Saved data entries
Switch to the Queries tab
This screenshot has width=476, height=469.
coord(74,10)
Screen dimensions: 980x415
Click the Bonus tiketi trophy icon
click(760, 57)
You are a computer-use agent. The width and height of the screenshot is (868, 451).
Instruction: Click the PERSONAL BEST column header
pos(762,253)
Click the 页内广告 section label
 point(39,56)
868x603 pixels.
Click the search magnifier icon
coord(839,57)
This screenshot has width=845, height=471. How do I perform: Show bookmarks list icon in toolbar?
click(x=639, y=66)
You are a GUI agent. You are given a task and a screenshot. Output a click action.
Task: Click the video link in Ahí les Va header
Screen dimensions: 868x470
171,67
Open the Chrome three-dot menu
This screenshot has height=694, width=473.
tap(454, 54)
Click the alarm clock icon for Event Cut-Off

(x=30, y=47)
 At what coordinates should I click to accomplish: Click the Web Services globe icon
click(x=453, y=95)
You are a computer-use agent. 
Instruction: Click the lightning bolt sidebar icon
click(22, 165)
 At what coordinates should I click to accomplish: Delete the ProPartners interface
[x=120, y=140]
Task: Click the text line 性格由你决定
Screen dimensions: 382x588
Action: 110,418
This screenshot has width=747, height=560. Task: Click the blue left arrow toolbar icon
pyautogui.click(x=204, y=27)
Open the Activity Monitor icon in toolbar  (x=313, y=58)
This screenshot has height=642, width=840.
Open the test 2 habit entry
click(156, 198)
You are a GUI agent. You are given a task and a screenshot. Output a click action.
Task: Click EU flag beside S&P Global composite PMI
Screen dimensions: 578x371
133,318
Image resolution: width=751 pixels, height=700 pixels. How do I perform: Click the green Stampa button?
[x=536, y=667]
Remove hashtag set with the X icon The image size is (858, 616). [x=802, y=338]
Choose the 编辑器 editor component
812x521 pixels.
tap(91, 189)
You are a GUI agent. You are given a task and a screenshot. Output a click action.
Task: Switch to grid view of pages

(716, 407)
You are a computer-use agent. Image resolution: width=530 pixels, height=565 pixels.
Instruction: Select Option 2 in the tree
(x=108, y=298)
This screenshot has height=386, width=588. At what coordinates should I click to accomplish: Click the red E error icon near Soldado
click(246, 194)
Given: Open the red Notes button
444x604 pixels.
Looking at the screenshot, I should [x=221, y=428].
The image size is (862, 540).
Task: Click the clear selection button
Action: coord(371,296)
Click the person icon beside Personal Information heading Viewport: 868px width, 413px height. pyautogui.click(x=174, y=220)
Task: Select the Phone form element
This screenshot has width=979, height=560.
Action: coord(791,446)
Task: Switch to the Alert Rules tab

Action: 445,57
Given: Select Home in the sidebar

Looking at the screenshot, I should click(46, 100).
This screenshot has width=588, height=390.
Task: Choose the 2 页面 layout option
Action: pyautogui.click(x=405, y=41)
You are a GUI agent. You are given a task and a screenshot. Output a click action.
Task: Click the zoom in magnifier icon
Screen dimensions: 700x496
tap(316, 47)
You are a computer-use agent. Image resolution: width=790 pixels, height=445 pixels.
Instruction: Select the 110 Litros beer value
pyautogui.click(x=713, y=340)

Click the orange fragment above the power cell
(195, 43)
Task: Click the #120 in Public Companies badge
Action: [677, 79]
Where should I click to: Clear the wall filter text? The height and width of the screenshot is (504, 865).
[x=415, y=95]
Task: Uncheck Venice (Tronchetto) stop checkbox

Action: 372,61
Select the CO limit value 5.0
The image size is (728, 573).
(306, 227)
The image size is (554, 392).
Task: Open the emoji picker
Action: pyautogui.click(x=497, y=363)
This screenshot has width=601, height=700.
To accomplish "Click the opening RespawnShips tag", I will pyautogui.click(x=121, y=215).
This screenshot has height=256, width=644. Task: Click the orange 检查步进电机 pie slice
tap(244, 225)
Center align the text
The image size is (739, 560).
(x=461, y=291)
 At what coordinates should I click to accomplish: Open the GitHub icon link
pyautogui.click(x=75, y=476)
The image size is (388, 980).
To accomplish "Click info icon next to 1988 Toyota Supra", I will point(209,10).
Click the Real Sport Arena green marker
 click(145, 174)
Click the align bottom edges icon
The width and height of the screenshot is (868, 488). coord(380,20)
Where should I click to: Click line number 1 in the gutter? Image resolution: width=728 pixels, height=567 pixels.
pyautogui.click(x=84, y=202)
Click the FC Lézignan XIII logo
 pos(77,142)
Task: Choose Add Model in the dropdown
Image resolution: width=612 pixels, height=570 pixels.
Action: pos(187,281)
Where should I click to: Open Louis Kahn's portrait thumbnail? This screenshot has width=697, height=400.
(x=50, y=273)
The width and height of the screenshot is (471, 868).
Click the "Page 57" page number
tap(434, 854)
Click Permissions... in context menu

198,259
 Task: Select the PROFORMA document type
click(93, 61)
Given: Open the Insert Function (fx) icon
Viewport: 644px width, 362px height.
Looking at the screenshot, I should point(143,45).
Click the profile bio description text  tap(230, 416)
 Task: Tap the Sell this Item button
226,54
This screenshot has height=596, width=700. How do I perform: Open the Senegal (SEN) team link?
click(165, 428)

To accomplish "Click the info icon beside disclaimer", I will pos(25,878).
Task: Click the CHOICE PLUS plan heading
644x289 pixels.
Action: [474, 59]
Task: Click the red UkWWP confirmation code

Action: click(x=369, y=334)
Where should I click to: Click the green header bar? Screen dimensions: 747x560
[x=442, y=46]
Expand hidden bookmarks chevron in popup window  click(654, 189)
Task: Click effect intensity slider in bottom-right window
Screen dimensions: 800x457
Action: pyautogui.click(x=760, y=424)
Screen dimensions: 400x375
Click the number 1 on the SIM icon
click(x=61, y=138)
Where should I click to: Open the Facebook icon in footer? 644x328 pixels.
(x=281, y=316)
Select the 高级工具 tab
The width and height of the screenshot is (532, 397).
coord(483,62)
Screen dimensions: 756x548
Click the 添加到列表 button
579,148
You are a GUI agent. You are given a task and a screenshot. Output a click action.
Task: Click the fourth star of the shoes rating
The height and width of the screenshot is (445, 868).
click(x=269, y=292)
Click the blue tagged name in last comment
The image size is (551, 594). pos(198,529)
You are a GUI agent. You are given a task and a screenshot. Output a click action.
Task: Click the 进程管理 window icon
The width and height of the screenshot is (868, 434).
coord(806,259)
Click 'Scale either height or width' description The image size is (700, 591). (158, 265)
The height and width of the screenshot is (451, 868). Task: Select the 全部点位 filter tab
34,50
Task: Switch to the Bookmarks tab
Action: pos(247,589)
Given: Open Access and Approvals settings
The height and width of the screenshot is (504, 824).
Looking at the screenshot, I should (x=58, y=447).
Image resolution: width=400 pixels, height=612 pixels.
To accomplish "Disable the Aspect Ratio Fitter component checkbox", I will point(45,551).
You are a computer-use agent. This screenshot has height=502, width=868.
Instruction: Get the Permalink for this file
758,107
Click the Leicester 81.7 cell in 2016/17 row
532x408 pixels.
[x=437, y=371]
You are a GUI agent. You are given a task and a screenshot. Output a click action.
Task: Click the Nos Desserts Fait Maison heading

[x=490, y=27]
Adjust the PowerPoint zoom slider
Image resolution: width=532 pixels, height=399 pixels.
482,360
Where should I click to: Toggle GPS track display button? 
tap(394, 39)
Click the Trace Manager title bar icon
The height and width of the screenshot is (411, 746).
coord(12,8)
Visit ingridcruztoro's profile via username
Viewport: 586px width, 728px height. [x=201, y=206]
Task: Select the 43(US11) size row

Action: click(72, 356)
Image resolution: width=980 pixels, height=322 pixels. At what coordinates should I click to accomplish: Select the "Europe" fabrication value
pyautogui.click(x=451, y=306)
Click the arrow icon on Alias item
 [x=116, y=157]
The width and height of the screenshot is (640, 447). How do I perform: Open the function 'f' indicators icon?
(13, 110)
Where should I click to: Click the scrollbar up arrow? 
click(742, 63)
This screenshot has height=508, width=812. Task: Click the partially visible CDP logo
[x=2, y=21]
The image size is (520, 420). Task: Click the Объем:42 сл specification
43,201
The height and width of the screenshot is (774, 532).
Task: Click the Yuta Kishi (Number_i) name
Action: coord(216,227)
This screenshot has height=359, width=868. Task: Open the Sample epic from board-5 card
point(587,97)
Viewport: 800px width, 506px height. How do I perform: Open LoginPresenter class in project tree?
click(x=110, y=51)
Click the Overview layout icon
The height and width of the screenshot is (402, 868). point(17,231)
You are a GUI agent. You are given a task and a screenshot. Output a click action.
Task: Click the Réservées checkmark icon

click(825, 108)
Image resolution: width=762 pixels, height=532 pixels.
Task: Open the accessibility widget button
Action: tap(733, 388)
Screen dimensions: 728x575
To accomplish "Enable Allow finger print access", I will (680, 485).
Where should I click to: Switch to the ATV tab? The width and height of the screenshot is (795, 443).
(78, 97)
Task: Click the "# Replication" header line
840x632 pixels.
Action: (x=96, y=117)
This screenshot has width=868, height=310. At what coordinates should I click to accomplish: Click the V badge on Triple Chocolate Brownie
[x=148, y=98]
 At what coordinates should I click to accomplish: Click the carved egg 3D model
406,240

## Problem statement
Write out every line from the data above that includes "computer".

## Exercise answer
You are a computer-use agent. The width and height of the screenshot is (868, 451).
You are a computer-use agent. 
You are a computer-use agent. Image resolution: width=530 pixels, height=565 pixels.
You are a computer-use agent. Image resolution: width=790 pixels, height=445 pixels.
You are a computer-use agent. This screenshot has height=502, width=868.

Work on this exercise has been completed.